(What this exercise asks)
• 1. Can you rewrite the communication models notes from "Shannon & Weaver's" up to and including "Noise may intervene.", putting "encoder" in place of "transmitter"?
• 2. How would you render this sentence from the communication models notes in Spanish: "Gerbner adds in the contextual elements of perception, culture, the medium, and power."?

(Source document)
****
Shannon & Weaver's model
Think of a telephone or a radio:
- A source (a person's mind, for instance) generates a message,
- A transmitter codes the message into into a physical signal (electrons, light or sound waves, smoke signals).
- This passes through a channel.
- Noise may intervene.
- The signal is decoded by a receiver,
- so that the destination can understand it.
Key points:
- The model is linear, i.e communication is seen as a transaction. Suggests there is a "sender" and a "receiver" that some THING is "sent".
- No feedback mechanism. Examples of communications that have minimal feedback: communication: TV, mass media, praying.
- Describes technical transfer aspects of communication (Shannon was an engineer working on reducing signal noise.) Although it is used to describe human communication, that was not S & W's intent.
- The context of the communication and the message content are both irrelevant.
Noise
Noise is particularly useful concept for understanding the affect of culture or conflict on communication. In S & W's model, noise is a physical disturbance in the signal (such as static, a torn page in a magazine, glare, channel overload).
"Noise" is now used to describe anything that might distort or interrupt communication, for example:
- Mental distraction--your attention is elsewhere
- Relationship between those who are communicating
- Language gap
- Emotional reactions
- Differences in interpretation, in knowledge
Gerbner's model
Gerbner adds in the contextual elements of perception, culture, the medium, and power.
- Person #1 perceives an event, "E". This perception is filtered: (physical ability to experience the event, personal and cultural selective perceptions), and is therefore one step removed from the original event ("E1").
- Person #1 selects a channel to send the message. ("Signal" or "S")
- The message = the FORM + its CONTENT ("SE1" or Signal + E1).
- Person #2 receives and decodes the message, also filtering the message (physical ability to receive the message, cultural and personal selective perceptions), and therefore receives "a perception of a statement about an event" ("SE2") The message understood by Person #2 is now several removes from the original intent.
Key points:
1. Every person involved in the communication has perceptions and filters which structure how they send or receive a message.
2. A message is content PLUS form -- both convey meaning.
Consider the differences in how you declare "I love you"
- over a private candlelight dinner
- on the run as you dash out the door to work
- writing it by hand on homemade paper
- sending an email
- spray painting it across a railroad overpass.
- Or with a graphic in an email :-)
Furthermore, the model accounts for power difference by noting that those with greater access to various media have more options and channels to send messages--they can afford to pay a plane with an "I love you" banner fly over the football stadium... (or more seriously, the ability to put messages out in national and international media).
****
(Excerpted data)
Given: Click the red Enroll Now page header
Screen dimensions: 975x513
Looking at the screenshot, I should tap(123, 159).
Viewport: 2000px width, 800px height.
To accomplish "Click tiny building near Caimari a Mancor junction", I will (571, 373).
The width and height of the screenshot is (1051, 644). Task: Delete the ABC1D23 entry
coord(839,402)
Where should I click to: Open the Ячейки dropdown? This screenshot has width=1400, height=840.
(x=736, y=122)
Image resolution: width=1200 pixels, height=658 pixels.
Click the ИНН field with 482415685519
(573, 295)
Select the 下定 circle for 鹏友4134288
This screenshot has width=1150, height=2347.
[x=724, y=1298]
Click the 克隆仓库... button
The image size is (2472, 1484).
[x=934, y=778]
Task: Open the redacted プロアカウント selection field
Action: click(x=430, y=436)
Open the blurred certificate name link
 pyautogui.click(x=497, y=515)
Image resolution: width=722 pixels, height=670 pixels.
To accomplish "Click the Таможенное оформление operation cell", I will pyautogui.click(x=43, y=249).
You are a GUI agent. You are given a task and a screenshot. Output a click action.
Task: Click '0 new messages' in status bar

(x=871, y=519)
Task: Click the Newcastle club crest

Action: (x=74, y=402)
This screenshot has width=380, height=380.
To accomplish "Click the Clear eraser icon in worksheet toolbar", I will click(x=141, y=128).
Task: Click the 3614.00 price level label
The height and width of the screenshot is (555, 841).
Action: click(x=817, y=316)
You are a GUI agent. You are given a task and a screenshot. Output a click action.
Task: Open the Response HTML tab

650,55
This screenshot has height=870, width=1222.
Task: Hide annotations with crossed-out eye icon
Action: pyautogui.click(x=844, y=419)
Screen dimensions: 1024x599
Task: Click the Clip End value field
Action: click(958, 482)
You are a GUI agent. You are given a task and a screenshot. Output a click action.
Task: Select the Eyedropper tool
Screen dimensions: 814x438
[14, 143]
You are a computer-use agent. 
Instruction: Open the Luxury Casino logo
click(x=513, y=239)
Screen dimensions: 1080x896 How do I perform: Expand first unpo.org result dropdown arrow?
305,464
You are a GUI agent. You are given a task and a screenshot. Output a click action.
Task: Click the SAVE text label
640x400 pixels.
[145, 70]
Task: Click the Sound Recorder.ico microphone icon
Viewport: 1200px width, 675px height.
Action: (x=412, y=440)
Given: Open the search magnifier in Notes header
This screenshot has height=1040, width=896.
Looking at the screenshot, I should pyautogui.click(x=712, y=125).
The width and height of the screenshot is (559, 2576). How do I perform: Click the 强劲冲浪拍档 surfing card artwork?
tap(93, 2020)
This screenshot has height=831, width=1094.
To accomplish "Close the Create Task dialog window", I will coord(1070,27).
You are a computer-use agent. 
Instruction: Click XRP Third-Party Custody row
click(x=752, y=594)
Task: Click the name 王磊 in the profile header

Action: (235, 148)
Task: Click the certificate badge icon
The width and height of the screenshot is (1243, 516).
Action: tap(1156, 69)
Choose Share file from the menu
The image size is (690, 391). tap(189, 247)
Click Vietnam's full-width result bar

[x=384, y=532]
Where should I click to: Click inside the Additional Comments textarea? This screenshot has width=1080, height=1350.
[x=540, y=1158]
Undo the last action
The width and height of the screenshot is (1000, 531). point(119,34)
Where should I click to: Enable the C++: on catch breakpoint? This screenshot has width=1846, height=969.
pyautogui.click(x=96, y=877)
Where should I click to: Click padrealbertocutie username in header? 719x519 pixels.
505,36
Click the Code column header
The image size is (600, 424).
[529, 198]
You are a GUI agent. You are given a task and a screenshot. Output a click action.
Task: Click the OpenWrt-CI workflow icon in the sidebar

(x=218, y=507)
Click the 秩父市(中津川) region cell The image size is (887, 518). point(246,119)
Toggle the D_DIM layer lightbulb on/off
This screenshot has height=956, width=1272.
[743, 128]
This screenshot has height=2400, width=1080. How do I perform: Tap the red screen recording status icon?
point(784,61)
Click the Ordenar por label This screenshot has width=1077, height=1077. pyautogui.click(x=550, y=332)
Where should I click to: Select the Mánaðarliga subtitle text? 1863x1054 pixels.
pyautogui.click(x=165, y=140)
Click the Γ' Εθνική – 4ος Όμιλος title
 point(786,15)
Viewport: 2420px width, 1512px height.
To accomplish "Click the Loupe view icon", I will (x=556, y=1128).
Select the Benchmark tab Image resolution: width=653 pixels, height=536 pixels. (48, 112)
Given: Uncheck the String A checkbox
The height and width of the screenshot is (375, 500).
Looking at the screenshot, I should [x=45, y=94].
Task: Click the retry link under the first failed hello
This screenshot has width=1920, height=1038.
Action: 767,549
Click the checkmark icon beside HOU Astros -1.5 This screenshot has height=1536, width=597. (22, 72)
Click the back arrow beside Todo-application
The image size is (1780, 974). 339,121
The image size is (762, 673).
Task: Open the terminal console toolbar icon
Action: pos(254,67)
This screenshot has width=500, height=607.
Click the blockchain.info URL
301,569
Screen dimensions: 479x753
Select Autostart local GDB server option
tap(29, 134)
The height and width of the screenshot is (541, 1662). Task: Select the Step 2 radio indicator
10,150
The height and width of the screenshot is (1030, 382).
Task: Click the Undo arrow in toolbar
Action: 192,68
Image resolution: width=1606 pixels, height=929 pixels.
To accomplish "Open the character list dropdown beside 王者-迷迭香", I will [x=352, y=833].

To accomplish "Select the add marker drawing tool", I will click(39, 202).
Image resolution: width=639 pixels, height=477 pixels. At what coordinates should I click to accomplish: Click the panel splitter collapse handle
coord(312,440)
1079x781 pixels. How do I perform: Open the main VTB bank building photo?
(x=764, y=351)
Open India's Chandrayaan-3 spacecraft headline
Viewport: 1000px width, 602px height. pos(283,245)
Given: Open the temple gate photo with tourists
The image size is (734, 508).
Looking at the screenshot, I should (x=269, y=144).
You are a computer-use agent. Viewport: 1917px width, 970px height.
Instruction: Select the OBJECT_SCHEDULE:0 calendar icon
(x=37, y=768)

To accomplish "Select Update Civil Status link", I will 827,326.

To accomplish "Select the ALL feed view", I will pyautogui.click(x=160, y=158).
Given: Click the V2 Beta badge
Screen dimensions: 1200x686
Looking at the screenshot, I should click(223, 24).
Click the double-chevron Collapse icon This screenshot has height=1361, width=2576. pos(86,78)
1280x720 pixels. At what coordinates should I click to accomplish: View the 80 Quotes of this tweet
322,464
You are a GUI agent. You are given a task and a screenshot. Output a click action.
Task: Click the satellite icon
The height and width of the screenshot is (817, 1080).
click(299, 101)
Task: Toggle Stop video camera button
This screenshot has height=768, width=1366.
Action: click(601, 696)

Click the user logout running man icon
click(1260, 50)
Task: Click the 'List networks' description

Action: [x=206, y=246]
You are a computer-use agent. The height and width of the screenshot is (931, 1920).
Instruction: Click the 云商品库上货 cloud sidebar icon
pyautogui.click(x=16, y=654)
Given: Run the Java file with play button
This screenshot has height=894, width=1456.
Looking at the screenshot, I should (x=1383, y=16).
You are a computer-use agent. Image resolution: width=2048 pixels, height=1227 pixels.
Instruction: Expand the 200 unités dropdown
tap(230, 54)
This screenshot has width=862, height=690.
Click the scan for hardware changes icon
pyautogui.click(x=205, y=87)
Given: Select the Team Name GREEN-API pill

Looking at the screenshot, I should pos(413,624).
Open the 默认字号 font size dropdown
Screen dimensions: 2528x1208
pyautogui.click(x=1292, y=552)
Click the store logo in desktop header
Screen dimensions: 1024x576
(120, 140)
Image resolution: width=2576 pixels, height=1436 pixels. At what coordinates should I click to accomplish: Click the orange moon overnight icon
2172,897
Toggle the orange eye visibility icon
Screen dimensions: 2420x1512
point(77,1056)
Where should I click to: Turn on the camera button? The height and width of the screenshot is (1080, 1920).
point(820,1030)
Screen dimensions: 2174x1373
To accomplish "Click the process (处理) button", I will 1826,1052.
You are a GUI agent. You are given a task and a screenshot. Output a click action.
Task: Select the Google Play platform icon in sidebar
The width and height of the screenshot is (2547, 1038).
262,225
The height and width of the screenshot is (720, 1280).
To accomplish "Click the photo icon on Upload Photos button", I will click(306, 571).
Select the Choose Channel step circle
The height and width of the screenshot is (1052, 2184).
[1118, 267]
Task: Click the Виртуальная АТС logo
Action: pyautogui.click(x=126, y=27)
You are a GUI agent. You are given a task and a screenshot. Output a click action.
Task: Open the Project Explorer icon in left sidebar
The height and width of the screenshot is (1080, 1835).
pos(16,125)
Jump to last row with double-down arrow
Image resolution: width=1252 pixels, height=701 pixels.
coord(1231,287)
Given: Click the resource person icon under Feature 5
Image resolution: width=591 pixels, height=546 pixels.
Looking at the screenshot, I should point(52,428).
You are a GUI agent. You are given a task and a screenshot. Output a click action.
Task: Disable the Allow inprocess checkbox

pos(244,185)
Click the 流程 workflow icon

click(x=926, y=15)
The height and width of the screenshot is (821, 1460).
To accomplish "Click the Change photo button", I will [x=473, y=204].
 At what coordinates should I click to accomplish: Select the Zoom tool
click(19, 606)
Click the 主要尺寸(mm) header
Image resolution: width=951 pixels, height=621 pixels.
****
(Answers to the exercise)
• 1.
Shannon & Weaver's model
Think of a telephone or a radio:
- A source (a person's mind, for instance) generates a message,
- A encoder codes the message into into a physical signal (electrons, light or sound waves, smoke signals).
- This passes through a channel.
- Noise may intervene.

• 2. Gerbner incorpora los elementos contextuales de la percepción, la cultura, el medio y el poder.